In [21]:
import numpy as np
import pandas as pd
from sklearn.impute import SimpleImputer
from sklearn.preprocessing import OneHotEncoder
from sklearn.preprocessing import StandardScaler
from sklearn.base import BaseEstimator, TransformerMixin
from sklearn.cluster import KMeans
from sklearn.metrics.pairwise import rbf_kernel
from sklearn.preprocessing import QuantileTransformer
from sklearn.pipeline import make_pipeline, Pipeline
from sklearn.compose import make_column_selector, ColumnTransformer
from sklearn.model_selection import cross_val_score, GridSearchCV, RandomizedSearchCV
from sklearn.metrics import root_mean_squared_error
from sklearn.linear_model import LinearRegression
from sklearn.tree import DecisionTreeRegressor
from sklearn.ensemble import RandomForestRegressor
from sklearn.svm import SVR
from scipy.stats import randint

In [22]:
housing = pd.read_csv("housing.csv")

# Preparing Data

### Creating Transformers

In [23]:
# Handling Missing Values
num_imputer = SimpleImputer(strategy="median")
cat_imputer = SimpleImputer(strategy="most_frequent")

# Handling Categorical Data
cat_encoder = OneHotEncoder(handle_unknown="ignore", sparse_output=False)

# Handling Heavy-Tailed features
class LogTransformer(BaseEstimator, TransformerMixin):
    def __init__(self, base=np.e):
        self.base = base
        

    def fit(self, X, y=None):
        if isinstance(X, pd.DataFrame):
            self.feature_names_in_ = X.columns.to_list()
        else:
            self.feature_names_in_ = [f"feature_{i}" for i in range(X.shape[1])]
        return self

    def transform(self, X):
        return np.emath.logn(self.base, X)
    
    def get_feature_names_out(self, input_features=None):
        if input_features == None:
            input_features = self.feature_names_in_
        return [f"log_{name}" for name in input_features]

    def inverse_transform(self, X):
        return self.base ** X
    
log_transformer = LogTransformer()

# Handling Geographic features


class ClusterSimilarity(BaseEstimator, TransformerMixin):
    def __init__(self, n_clusters=10, gamma=1.0, random_state=None):
        self.n_clusters = n_clusters
        self.gamma = gamma
        self.random_state = random_state
        
    
    def fit(self, X, y=None, sample_weight=None):
        self.kmeans_ = KMeans(self.n_clusters,random_state=self.random_state)
        self.kmeans_.fit(X, sample_weight=sample_weight)
        return self
    
    def transform(self, X):
        return rbf_kernel(X, self.kmeans_.cluster_centers_, gamma=self.gamma)
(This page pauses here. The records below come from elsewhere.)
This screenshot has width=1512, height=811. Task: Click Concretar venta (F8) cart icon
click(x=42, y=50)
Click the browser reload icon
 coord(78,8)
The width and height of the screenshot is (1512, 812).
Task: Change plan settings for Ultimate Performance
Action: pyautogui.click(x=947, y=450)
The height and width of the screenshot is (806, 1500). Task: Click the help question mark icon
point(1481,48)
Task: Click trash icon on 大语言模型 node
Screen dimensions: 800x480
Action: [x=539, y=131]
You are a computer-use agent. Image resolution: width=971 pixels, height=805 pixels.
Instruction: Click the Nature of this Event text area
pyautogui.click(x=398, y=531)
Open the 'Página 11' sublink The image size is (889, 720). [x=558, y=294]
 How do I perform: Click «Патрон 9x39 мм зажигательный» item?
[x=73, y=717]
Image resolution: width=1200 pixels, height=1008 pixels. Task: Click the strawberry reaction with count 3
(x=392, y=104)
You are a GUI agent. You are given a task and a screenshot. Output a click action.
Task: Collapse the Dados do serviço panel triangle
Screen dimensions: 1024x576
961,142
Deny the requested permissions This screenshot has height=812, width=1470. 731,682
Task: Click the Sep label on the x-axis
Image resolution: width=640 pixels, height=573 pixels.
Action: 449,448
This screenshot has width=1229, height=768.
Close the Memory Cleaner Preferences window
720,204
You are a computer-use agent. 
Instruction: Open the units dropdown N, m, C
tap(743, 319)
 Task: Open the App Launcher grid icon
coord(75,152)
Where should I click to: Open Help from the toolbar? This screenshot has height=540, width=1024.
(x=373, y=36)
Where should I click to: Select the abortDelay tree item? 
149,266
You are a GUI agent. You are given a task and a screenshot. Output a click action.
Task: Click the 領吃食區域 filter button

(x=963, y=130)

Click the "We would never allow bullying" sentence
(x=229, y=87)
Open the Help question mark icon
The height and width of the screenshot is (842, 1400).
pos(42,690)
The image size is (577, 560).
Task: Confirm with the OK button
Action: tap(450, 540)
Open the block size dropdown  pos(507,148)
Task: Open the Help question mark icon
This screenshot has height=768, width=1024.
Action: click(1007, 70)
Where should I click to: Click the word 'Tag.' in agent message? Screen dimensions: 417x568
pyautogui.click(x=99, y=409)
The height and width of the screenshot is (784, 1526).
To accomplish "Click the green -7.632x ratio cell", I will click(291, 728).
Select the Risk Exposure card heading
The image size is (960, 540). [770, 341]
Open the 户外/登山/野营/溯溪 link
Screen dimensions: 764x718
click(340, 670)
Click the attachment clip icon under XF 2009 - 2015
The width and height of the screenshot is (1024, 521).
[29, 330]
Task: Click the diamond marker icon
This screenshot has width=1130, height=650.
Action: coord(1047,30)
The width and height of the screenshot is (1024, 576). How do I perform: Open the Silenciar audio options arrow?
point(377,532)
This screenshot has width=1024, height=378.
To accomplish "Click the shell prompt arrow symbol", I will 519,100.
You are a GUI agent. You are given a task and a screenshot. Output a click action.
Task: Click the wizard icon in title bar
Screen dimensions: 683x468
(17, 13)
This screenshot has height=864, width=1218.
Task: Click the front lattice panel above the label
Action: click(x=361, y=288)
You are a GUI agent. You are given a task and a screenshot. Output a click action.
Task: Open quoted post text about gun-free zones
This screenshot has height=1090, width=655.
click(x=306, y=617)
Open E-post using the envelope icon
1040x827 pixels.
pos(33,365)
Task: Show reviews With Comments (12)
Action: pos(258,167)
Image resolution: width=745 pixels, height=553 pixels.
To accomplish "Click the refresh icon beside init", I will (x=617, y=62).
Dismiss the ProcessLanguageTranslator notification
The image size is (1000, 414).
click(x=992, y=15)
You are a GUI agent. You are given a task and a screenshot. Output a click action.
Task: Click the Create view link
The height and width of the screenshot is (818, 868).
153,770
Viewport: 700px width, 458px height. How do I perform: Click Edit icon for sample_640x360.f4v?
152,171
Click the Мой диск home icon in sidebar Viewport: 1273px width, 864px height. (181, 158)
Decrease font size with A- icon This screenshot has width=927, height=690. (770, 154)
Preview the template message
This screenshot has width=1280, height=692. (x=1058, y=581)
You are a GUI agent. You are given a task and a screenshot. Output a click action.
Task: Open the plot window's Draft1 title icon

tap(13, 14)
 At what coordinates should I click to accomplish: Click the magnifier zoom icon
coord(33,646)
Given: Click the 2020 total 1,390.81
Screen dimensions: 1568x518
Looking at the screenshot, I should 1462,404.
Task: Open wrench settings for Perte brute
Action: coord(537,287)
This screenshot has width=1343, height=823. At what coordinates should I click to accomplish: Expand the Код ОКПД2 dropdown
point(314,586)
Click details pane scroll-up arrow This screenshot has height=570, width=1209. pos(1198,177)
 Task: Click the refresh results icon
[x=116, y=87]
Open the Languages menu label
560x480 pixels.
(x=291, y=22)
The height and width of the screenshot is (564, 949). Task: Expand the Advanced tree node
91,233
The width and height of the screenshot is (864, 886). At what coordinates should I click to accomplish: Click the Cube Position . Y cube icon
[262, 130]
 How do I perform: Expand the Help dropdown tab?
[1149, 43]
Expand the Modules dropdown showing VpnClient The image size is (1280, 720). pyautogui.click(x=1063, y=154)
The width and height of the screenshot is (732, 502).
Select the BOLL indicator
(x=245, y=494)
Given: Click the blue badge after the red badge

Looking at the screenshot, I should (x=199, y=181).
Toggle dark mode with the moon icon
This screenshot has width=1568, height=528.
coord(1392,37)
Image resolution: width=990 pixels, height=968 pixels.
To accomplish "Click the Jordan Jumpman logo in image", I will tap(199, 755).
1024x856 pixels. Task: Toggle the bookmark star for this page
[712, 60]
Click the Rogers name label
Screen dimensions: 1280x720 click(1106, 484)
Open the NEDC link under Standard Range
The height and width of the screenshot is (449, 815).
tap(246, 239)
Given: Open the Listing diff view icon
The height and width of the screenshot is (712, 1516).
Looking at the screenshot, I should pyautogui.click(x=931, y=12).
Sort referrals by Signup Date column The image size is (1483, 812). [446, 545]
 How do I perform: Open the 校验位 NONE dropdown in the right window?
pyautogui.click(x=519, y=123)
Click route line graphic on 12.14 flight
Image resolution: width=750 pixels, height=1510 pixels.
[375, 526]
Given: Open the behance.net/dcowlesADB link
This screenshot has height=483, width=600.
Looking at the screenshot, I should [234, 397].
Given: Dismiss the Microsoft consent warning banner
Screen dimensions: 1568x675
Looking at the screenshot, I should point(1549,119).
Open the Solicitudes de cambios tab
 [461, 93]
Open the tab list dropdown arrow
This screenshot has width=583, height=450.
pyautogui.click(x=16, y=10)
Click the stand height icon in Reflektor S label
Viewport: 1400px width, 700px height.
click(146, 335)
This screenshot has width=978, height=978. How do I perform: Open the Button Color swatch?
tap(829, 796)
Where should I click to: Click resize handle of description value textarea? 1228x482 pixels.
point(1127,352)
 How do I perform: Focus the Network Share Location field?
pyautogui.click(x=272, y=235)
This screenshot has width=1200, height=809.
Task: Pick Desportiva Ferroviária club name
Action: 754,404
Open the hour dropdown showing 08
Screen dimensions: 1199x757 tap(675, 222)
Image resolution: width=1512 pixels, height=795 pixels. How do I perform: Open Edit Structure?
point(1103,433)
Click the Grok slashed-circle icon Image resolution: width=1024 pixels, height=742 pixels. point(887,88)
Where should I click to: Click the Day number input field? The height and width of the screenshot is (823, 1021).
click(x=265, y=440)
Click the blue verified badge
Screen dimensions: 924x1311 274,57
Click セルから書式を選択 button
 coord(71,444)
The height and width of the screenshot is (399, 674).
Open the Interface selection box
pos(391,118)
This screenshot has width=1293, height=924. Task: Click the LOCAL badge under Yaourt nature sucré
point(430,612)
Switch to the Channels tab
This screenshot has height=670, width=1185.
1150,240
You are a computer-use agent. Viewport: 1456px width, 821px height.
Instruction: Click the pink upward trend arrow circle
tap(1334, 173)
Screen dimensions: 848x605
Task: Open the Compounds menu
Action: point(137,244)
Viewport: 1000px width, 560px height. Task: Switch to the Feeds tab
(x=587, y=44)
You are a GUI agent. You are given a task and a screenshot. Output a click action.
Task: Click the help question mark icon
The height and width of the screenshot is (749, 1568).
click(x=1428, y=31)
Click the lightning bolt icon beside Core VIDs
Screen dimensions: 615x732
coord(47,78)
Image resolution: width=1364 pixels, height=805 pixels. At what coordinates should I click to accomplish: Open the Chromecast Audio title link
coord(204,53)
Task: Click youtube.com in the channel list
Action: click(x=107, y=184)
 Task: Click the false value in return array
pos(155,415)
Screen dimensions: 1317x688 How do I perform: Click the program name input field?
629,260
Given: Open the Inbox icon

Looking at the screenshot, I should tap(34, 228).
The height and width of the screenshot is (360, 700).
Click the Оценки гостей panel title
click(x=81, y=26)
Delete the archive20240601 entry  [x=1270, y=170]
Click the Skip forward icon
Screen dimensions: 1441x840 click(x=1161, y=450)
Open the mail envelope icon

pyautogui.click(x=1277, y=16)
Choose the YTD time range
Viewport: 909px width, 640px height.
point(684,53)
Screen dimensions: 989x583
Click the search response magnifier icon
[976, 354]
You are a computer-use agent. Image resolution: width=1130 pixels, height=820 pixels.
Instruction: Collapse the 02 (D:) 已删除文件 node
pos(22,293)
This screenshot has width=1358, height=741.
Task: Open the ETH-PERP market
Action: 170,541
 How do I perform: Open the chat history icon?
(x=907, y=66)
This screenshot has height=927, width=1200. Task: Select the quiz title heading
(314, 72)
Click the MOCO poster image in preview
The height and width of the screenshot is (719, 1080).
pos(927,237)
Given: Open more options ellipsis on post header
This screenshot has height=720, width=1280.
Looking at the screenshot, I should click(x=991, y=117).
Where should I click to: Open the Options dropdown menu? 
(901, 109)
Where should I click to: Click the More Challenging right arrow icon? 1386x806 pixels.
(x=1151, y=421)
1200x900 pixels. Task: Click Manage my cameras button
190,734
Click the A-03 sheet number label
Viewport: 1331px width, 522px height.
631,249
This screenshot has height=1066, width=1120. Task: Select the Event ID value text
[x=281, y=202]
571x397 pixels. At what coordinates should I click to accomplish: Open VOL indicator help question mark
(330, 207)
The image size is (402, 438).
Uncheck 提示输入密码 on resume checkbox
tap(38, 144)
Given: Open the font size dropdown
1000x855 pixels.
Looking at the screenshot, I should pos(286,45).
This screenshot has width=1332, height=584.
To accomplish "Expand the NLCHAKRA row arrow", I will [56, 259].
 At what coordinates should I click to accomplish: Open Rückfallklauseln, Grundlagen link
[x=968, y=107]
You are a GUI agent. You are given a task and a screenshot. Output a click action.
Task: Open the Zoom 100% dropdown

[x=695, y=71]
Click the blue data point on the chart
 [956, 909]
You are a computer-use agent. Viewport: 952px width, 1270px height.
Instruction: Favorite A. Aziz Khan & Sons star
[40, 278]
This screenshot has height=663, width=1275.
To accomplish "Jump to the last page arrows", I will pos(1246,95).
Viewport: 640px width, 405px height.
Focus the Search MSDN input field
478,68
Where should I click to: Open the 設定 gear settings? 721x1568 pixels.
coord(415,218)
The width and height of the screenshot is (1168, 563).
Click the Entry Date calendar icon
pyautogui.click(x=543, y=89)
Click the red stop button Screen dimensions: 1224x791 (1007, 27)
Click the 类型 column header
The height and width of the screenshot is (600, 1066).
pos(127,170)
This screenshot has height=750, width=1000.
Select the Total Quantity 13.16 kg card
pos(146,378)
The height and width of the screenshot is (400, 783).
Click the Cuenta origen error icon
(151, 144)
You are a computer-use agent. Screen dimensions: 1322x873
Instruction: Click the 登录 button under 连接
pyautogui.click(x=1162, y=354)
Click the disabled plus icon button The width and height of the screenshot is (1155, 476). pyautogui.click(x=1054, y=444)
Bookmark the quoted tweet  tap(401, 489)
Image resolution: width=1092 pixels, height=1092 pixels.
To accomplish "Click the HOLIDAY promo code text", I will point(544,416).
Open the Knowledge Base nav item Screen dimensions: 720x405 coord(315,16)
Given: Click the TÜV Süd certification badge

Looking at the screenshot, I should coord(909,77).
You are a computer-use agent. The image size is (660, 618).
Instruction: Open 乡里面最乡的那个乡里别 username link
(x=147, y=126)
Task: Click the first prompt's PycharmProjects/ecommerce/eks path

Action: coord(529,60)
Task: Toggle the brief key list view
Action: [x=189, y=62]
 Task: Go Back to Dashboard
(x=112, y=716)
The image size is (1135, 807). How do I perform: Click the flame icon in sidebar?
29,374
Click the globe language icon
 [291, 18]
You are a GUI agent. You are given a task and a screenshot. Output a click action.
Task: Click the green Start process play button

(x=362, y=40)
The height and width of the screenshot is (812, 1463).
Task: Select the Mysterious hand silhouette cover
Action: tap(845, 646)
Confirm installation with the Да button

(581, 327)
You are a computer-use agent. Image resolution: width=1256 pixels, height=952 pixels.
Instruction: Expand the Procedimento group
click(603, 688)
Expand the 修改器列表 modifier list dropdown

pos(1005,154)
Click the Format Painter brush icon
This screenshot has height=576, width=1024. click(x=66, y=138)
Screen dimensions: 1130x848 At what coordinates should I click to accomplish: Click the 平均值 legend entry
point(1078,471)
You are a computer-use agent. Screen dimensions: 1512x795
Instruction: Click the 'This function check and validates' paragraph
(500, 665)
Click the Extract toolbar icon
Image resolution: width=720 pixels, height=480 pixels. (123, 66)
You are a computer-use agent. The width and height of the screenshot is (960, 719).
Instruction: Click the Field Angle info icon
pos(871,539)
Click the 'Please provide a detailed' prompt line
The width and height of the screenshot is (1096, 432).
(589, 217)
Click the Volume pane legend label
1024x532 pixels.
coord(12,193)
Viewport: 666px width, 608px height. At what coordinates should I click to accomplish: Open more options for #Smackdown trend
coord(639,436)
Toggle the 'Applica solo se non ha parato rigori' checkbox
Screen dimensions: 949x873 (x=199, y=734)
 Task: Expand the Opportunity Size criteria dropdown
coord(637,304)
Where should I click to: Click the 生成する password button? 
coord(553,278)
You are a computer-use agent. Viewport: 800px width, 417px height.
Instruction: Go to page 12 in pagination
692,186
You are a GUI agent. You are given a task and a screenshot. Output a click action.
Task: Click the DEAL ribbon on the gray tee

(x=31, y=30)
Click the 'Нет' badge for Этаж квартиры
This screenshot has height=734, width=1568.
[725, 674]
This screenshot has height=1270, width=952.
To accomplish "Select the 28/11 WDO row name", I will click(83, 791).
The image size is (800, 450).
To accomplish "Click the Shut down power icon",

    def get_feature_names_out(self, names=None):
        return [f"Cluster {i} similarity" for i in range(self.n_clusters)]
    
cluster_simil_transformer = ClusterSimilarity(random_state=42)

# Transforming housing_median_age
quantile_transformer = QuantileTransformer(output_distribution="normal", random_state=42)

# Creating Additional Features (bedrooms (bedrooms per room), rooms_per_house, people_per_house)
class RatioFeaturesTransformer(BaseEstimator, TransformerMixin):
    def __init__(self):
        pass

    def fit(self, X, y=None):
        if isinstance(X, pd.DataFrame):
            self.feature_names_in_ = X.columns.to_list()
        else:
            self.feature_names_in_ = [f"feature_{i}" for i in range(X.shape[1])]
        return self
    
    def transform(self, X):
        if X.shape[1] < 2:             
            raise ValueError("Ratio transformation requires at least two columns.")
        transformed_X = X[:, 0] / X[:, 1]
        return transformed_X.reshape(-1,1)

    def get_feature_names_out(self, input_features=None):
        if input_features == None:
            input_features = self.feature_names_in_
        else:
            return [f"additional_{name}_ratio" for name in input_features]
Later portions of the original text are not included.